Relationship between expression of cydooxygenase-2, Bcl-2 and chemosensitivities in lymph node metastases of gastric carcinoma
10.3760/cma.j.issn.1007-631X.2009.11.024
- VernacularTitle:胃癌淋巴结转移灶中COX-2和Bcl-2的表达及其与体外化疗敏感性的关系
- Author:
Bibo TAN
;
Lijun SUN
;
Wei GENG
;
Bingrong LU
;
Jie HAN
- Publication Type:Journal Article
- Keywords:
Stomach neoplasms;
Neoplasm metastasis;
Cyclooxygenase-2;
Proto-oncogene proteins c-bcl-2;
Chemosensitivities
- From:
Chinese Journal of General Surgery
2009;24(11):930-933
- CountryChina
- Language:Chinese
-
Abstract:
Objective To investigate the relationship between expression of cyclooxygenase-2 (COX-2), Bcl-2 and chemosensitivities in lymph node metastases (LNMs) of gastric carcinoma. Methods The chemosenisitivities to 9 drugs were measured by MTT assay, and the expression of COX-2, Bcl-2 was determined immunohistochemically in 40 paired primary tumor (PT) and lymph node metastases(LNMs)of gastric carcinoma. Results The positive rate of COX-2 and Bcl-2 in PT were 52.5%, 45.0% respectively, and in LNMs, the positive rate were 72.5% and 60.0%. The expression of COX-2 was higher in LNMs than in PT(χ~2=4, P<0.05). There was no statistically difference in the expression of Bcl-2 between PT and LNMs(χ~2=3, P>0.05). There was positive correlation of COX-2, Bcl-2 between PT and LNMs(r=0.3403, 0.4560, beth P<0.05). There was positive correlation between COX-2 and Bcl-2 in PT and LNMs (r=0.6014, 0.5330, both P<0.01). In PT the inhibition rate for 5-FU, VCR and eADM in COX-2 high expression group were lower than those in low expression group (t=2.29, 2.18, 2.41, all P< 0.05). The inhibition rate to 5-FU, PTX and eADM was significantly lower for the Bcl-2 high expression group in PT (t=2.46, 2.23, 2.22, all P<0.05).

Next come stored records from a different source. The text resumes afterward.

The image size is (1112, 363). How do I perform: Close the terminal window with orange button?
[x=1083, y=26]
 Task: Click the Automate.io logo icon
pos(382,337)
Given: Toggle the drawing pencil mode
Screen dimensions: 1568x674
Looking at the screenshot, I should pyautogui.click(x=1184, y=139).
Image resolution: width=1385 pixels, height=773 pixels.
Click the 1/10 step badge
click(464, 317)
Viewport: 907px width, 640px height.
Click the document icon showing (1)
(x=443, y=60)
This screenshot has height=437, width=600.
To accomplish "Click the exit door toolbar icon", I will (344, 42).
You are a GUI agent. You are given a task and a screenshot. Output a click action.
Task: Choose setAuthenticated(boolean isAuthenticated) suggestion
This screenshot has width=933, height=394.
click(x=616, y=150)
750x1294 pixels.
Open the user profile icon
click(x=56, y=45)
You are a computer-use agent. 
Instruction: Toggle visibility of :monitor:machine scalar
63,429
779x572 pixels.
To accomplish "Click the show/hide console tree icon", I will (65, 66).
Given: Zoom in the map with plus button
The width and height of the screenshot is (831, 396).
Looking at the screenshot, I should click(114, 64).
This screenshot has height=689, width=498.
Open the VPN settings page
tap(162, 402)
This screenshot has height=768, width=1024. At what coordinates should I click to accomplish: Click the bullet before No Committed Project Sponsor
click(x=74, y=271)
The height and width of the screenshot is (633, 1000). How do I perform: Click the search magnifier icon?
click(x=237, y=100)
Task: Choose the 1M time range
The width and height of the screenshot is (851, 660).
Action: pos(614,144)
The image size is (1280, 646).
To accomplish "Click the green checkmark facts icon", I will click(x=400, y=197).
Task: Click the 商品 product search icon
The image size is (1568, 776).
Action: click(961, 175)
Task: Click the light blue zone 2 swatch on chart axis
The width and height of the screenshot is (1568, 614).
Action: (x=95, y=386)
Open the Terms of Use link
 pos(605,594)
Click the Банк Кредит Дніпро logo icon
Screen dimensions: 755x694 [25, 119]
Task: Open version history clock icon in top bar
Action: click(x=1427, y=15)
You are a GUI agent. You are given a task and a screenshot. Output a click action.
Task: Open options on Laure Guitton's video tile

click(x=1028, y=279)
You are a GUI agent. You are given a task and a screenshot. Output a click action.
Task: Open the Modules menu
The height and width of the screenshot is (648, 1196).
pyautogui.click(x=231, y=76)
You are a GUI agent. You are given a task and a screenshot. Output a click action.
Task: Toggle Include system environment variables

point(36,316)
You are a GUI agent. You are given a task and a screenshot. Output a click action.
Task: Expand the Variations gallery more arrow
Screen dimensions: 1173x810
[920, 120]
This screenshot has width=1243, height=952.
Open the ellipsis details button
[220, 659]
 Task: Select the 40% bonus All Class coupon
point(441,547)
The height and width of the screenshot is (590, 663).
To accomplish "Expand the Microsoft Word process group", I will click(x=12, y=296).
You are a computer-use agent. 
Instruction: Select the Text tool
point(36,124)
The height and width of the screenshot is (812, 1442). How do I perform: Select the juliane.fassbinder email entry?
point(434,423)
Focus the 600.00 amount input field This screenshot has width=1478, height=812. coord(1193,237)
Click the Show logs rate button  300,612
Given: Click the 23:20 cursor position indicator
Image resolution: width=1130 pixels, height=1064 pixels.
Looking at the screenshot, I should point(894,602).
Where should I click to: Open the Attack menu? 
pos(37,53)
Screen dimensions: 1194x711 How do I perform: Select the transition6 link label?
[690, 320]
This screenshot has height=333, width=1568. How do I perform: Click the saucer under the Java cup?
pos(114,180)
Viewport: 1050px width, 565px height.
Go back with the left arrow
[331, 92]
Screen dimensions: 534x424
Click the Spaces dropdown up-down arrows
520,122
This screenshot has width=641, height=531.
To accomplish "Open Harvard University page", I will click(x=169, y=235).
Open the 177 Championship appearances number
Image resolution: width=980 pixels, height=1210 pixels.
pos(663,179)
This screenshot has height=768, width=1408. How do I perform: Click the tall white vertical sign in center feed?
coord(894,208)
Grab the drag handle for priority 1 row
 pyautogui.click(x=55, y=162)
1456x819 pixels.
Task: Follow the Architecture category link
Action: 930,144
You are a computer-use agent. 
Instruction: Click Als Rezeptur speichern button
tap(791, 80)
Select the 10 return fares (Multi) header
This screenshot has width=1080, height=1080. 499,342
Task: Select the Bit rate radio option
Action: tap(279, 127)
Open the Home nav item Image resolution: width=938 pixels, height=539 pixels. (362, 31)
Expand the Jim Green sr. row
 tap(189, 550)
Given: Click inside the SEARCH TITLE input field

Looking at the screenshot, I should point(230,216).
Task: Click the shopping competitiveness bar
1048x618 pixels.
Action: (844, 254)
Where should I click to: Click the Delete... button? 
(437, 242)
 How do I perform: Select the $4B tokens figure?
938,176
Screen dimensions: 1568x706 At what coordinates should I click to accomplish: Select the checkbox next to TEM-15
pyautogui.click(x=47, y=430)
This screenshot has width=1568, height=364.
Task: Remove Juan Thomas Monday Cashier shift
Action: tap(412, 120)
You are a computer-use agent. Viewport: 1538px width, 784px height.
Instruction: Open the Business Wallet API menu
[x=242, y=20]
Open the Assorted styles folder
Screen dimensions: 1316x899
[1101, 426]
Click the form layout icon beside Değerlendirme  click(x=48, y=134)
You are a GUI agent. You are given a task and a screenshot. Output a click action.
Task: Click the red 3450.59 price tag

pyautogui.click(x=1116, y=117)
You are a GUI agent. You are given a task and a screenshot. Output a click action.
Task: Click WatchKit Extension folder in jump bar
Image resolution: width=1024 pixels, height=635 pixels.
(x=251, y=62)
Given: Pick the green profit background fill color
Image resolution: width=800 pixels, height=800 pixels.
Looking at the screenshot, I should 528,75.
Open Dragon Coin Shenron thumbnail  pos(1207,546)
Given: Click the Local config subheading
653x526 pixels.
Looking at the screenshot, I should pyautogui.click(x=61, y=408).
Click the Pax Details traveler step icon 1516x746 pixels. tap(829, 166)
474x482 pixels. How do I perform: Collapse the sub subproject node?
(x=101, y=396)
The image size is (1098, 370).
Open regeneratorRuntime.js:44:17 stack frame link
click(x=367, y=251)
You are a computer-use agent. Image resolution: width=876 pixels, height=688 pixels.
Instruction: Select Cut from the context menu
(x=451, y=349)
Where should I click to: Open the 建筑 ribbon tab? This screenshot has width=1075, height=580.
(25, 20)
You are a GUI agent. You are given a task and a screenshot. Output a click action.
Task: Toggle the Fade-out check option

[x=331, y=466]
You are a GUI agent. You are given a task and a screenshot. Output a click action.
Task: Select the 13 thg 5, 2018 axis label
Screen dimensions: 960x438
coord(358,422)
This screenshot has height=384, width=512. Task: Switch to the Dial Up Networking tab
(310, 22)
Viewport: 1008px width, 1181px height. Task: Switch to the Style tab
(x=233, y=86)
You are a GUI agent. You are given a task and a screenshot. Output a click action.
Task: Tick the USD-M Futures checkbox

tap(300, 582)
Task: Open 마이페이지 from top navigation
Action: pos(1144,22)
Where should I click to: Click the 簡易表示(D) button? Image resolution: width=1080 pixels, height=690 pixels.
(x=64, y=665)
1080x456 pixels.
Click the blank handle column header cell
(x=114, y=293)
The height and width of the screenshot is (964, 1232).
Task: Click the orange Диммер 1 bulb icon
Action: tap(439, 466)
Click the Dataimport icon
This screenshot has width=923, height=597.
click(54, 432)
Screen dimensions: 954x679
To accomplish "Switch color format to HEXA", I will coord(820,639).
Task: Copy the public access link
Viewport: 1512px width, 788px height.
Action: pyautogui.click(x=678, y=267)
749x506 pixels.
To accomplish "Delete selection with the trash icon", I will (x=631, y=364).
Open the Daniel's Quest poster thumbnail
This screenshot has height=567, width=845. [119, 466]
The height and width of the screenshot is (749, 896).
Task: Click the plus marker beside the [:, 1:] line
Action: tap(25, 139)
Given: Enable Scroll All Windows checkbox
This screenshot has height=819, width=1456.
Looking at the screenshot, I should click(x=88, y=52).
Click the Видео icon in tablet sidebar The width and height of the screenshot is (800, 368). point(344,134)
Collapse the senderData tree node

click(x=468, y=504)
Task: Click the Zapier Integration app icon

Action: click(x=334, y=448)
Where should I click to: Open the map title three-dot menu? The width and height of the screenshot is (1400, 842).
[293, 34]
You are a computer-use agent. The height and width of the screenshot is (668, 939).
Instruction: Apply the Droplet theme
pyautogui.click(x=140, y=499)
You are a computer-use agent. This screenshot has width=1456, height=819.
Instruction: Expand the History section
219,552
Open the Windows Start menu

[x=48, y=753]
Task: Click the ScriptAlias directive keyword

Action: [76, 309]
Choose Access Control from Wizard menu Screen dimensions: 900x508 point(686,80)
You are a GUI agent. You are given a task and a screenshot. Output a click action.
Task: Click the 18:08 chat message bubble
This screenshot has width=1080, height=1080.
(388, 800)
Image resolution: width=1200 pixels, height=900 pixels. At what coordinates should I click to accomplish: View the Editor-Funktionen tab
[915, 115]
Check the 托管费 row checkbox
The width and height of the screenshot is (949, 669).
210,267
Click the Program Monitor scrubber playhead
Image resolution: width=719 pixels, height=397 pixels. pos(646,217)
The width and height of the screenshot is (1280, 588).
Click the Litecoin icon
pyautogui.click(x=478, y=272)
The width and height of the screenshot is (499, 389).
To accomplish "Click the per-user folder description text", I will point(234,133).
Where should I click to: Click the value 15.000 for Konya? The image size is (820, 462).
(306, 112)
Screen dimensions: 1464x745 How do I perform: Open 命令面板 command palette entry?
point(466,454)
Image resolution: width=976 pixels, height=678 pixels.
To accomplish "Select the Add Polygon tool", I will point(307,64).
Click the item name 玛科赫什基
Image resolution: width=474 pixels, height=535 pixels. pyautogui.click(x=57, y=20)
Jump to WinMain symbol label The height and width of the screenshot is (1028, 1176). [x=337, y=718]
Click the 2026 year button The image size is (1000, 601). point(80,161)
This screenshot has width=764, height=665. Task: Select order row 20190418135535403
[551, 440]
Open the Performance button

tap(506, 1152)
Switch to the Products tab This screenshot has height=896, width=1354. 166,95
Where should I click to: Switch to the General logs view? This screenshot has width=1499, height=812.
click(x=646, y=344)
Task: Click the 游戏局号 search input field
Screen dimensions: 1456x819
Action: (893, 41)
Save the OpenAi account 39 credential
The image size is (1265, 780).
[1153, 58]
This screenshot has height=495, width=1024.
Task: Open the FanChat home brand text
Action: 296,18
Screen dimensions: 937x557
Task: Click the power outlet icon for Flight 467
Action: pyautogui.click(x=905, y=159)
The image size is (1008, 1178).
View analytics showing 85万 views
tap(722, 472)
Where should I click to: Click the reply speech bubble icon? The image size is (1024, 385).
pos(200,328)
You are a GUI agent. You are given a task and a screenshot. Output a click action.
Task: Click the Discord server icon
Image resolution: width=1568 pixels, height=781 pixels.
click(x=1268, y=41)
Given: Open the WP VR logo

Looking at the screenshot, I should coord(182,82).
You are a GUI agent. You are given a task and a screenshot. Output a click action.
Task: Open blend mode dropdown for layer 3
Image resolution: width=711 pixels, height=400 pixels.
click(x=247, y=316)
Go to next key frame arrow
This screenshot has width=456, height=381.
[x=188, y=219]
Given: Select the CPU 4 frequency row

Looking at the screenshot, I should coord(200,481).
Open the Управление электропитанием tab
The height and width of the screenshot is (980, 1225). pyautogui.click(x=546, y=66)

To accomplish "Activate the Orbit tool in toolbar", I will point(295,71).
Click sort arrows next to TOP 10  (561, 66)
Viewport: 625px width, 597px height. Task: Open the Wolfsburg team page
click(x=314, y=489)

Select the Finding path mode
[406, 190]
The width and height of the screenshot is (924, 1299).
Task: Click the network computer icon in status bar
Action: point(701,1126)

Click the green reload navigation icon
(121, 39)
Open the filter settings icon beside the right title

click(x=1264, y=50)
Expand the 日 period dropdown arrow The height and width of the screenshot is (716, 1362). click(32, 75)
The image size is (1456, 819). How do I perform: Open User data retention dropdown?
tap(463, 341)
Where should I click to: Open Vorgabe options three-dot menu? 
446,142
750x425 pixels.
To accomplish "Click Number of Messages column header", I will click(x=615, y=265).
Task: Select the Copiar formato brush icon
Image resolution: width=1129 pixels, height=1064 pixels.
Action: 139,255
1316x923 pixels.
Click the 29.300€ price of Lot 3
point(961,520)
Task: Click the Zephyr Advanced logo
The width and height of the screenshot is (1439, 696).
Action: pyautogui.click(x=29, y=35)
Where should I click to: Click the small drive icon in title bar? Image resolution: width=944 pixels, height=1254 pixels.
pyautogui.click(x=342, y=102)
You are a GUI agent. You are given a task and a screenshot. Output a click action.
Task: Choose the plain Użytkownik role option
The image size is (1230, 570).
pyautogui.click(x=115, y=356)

In LNMs, there were lower inhibition rates for VCR and MTX in COX-2 strong expression group (t=2.17, 2.35, both P<0.05); the inhibition rates to 5-FU, VP-16, PTX and MTX were significantly lower for the Bcl-2 strong expression group in LNMs (t=2.32, 2.29, 2.50, 2.25, all P<0.05). Conclusions COX-2 and Bcl-2 are involved in MDR of gastric carcinoma. The LNMs of gastric carcinoma are heterogeneous with respect to expression of COX-2, Bcl-2 and response to chemosensitivities. Effective adjuvant chemotherapy in gastric carcinoma depends on targeting the metastatic component of the tumor.